Work task:
Set down exactly the lines below between the line holding "The image size is (720, 468)." and the line holding "Click the Weiter button", inclusive; no other line belongs in the answer.

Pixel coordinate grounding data
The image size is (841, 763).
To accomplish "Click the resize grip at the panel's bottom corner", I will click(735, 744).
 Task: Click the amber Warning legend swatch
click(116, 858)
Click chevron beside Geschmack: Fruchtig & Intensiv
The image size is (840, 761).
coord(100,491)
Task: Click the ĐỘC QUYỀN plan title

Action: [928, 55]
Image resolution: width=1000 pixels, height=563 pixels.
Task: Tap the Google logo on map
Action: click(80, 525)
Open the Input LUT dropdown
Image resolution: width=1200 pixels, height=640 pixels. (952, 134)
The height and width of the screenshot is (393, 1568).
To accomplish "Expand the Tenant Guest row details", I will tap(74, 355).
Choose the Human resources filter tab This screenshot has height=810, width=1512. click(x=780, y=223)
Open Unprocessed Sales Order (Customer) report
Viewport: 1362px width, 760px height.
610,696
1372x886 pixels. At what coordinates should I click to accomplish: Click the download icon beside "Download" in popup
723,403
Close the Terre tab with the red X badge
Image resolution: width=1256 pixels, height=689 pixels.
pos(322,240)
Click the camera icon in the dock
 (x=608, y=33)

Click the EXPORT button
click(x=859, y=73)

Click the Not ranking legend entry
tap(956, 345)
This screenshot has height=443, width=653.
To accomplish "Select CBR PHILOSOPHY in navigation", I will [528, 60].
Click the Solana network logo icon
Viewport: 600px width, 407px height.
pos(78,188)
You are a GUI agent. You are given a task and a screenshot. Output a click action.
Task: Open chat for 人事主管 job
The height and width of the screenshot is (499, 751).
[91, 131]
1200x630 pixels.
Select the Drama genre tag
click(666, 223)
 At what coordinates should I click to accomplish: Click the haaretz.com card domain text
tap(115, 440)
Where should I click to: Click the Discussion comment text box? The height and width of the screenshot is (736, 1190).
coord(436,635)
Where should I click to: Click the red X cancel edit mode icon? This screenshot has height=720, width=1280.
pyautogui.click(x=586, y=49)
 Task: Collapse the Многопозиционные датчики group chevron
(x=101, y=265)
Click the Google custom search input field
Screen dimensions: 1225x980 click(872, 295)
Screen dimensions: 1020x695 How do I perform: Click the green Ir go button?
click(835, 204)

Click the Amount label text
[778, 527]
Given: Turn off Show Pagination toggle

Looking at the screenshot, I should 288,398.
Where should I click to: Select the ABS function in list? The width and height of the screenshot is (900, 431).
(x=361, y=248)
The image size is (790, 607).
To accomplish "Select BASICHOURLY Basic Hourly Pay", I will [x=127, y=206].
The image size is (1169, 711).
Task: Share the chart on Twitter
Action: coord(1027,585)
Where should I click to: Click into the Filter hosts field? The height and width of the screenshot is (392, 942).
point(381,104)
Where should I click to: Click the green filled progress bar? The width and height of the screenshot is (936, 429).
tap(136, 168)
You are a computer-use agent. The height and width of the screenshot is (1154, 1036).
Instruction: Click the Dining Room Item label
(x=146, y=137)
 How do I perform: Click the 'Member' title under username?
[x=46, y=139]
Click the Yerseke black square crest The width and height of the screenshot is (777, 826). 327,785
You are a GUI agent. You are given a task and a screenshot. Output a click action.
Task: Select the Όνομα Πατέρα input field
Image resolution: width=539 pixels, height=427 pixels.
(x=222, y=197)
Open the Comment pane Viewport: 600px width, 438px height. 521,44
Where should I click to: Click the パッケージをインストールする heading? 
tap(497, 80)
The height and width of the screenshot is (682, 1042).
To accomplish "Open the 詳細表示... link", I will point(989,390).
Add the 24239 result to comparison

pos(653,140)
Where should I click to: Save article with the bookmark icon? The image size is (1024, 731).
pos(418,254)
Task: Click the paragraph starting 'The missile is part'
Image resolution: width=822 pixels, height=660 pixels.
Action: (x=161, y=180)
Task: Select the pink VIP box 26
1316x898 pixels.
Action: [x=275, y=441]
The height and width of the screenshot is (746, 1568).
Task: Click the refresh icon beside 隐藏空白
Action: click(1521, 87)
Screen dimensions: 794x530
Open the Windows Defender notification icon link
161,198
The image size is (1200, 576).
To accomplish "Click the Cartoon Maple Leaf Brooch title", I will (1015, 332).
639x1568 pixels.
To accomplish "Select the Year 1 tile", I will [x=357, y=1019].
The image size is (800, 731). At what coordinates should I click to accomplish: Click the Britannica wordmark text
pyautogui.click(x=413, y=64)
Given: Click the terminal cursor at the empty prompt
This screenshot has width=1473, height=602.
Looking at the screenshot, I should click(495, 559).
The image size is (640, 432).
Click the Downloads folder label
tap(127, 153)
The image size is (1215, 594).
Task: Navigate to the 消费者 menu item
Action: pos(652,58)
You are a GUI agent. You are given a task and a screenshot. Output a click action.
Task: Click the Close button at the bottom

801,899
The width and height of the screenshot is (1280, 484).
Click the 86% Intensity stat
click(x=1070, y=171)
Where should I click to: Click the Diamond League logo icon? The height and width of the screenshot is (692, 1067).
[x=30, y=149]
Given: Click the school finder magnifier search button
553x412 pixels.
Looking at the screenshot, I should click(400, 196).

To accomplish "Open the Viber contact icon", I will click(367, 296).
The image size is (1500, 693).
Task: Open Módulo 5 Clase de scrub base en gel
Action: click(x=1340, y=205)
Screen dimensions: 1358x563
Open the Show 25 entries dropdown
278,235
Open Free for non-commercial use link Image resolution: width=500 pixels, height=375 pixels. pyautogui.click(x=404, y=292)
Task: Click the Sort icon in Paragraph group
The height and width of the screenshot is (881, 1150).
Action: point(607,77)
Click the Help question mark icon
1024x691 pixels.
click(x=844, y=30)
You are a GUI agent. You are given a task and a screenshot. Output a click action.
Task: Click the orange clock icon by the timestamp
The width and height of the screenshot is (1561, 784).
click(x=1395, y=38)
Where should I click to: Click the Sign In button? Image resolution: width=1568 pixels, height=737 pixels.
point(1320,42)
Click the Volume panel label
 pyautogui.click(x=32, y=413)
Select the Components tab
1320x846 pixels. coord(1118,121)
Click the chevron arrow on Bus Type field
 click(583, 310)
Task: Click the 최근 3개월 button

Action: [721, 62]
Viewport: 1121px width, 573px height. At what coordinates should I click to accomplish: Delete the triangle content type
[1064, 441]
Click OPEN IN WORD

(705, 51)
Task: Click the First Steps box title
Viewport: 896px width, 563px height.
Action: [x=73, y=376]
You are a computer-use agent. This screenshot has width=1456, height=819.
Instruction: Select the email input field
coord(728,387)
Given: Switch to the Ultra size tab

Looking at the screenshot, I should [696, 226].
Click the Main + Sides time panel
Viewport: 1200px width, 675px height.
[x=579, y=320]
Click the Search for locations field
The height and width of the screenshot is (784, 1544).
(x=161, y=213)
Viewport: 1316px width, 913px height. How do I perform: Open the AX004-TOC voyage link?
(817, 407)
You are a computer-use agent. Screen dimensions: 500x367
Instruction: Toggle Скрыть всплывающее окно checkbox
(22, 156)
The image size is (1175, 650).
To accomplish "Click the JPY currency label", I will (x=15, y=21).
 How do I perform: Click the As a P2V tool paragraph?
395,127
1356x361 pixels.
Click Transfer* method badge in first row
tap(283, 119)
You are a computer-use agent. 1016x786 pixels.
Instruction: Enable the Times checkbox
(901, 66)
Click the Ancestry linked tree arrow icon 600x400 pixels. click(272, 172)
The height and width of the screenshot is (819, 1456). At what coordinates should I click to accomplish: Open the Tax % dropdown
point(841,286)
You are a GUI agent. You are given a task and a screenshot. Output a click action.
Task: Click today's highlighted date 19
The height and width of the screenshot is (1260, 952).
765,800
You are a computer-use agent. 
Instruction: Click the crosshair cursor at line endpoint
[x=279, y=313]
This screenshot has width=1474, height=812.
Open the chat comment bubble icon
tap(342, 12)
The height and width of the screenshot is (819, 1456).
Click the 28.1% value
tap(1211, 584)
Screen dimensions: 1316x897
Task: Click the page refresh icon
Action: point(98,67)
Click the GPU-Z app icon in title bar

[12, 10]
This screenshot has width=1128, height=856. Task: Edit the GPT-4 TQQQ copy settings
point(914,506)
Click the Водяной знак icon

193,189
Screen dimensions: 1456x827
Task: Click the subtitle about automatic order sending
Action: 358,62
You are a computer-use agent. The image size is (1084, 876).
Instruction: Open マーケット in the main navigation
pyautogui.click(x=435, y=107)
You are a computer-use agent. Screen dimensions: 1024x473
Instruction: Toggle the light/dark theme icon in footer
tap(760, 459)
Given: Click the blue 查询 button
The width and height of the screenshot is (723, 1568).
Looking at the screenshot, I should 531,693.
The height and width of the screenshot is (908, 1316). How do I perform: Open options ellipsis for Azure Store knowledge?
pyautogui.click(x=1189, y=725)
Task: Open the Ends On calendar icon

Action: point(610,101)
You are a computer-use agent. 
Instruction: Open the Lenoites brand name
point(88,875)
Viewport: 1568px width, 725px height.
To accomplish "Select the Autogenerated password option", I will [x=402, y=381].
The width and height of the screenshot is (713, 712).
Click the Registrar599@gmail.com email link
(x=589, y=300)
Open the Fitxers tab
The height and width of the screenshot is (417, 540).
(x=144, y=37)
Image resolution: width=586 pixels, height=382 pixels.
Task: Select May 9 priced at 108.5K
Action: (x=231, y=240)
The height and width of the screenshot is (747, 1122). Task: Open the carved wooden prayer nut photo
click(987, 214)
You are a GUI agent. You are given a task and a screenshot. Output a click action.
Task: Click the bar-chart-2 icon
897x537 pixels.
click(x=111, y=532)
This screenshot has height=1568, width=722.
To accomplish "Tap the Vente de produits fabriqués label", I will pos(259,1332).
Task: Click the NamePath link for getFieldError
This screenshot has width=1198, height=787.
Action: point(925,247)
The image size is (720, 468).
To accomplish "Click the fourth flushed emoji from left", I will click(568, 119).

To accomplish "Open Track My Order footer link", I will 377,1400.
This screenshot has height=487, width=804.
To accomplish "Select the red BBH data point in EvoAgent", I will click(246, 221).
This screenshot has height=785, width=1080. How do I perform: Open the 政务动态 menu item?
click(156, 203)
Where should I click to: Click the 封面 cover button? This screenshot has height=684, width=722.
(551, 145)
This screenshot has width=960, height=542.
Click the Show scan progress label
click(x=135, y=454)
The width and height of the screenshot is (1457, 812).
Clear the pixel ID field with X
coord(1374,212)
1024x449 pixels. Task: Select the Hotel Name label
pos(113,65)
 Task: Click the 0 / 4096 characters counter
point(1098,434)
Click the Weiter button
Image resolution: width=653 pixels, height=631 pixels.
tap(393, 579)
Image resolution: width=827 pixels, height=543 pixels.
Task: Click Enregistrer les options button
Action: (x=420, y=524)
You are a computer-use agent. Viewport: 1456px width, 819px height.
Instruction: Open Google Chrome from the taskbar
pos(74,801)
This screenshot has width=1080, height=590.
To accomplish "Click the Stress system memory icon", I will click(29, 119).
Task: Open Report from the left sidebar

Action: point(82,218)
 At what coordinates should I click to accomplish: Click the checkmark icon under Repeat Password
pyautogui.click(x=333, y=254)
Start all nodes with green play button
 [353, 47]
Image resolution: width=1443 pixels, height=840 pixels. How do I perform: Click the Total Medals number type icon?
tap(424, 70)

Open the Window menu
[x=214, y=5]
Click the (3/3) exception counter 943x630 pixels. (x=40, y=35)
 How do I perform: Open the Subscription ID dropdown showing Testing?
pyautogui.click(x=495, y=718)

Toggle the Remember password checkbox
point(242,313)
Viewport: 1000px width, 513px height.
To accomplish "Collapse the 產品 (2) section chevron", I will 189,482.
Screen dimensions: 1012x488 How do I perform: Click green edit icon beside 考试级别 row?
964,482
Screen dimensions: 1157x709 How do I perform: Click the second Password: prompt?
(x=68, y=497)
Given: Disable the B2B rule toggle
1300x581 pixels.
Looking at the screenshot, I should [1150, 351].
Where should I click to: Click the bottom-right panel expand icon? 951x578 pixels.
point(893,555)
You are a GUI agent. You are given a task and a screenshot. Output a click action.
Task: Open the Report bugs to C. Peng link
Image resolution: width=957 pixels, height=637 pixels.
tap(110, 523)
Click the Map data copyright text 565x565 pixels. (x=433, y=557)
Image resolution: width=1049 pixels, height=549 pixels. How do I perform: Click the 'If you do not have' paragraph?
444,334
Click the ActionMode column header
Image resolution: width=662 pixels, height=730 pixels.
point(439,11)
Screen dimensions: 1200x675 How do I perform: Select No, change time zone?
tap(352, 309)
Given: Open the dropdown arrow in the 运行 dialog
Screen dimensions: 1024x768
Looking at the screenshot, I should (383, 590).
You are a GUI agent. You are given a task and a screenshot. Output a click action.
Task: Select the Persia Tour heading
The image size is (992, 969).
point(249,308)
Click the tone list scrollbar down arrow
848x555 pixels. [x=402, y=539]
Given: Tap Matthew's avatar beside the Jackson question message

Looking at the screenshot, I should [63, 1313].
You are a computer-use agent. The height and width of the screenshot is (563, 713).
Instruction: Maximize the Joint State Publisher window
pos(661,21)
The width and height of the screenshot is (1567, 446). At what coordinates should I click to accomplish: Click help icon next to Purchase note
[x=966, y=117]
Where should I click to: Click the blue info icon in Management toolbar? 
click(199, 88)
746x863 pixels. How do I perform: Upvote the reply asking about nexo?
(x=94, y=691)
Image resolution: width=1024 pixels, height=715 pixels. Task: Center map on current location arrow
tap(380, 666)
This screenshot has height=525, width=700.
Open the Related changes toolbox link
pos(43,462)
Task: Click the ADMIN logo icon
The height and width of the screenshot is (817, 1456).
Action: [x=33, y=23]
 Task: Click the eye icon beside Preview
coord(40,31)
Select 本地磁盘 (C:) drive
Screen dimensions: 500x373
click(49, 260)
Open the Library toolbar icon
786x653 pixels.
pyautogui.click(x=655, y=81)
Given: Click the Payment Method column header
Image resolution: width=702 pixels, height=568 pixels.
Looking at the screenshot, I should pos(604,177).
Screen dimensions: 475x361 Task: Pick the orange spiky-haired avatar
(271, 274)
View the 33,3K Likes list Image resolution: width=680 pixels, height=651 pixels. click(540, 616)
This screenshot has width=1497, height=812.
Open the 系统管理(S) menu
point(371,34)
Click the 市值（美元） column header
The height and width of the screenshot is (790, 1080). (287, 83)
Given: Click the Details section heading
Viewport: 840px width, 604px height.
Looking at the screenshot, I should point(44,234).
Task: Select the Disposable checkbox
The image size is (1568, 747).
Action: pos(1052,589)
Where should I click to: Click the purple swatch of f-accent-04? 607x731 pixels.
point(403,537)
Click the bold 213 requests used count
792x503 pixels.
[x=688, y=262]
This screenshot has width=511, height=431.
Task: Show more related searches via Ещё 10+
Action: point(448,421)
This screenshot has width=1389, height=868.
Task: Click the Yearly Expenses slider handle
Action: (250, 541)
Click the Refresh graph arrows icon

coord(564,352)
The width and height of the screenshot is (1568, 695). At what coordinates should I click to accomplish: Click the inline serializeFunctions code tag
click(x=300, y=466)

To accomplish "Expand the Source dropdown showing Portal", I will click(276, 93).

Answer box:
The image size is (720, 468).
To accomplish "Click the fourth flushed emoji from left", I will click(568, 119).

To accomplish "Open Track My Order footer link", I will 377,1400.
This screenshot has height=487, width=804.
To accomplish "Select the red BBH data point in EvoAgent", I will click(246, 221).
This screenshot has height=785, width=1080. How do I perform: Open the 政务动态 menu item?
click(156, 203)
Where should I click to: Click the 封面 cover button? This screenshot has height=684, width=722.
(551, 145)
This screenshot has width=960, height=542.
Click the Show scan progress label
click(x=135, y=454)
The width and height of the screenshot is (1457, 812).
Clear the pixel ID field with X
coord(1374,212)
1024x449 pixels. Task: Select the Hotel Name label
pos(113,65)
 Task: Click the 0 / 4096 characters counter
point(1098,434)
Click the Weiter button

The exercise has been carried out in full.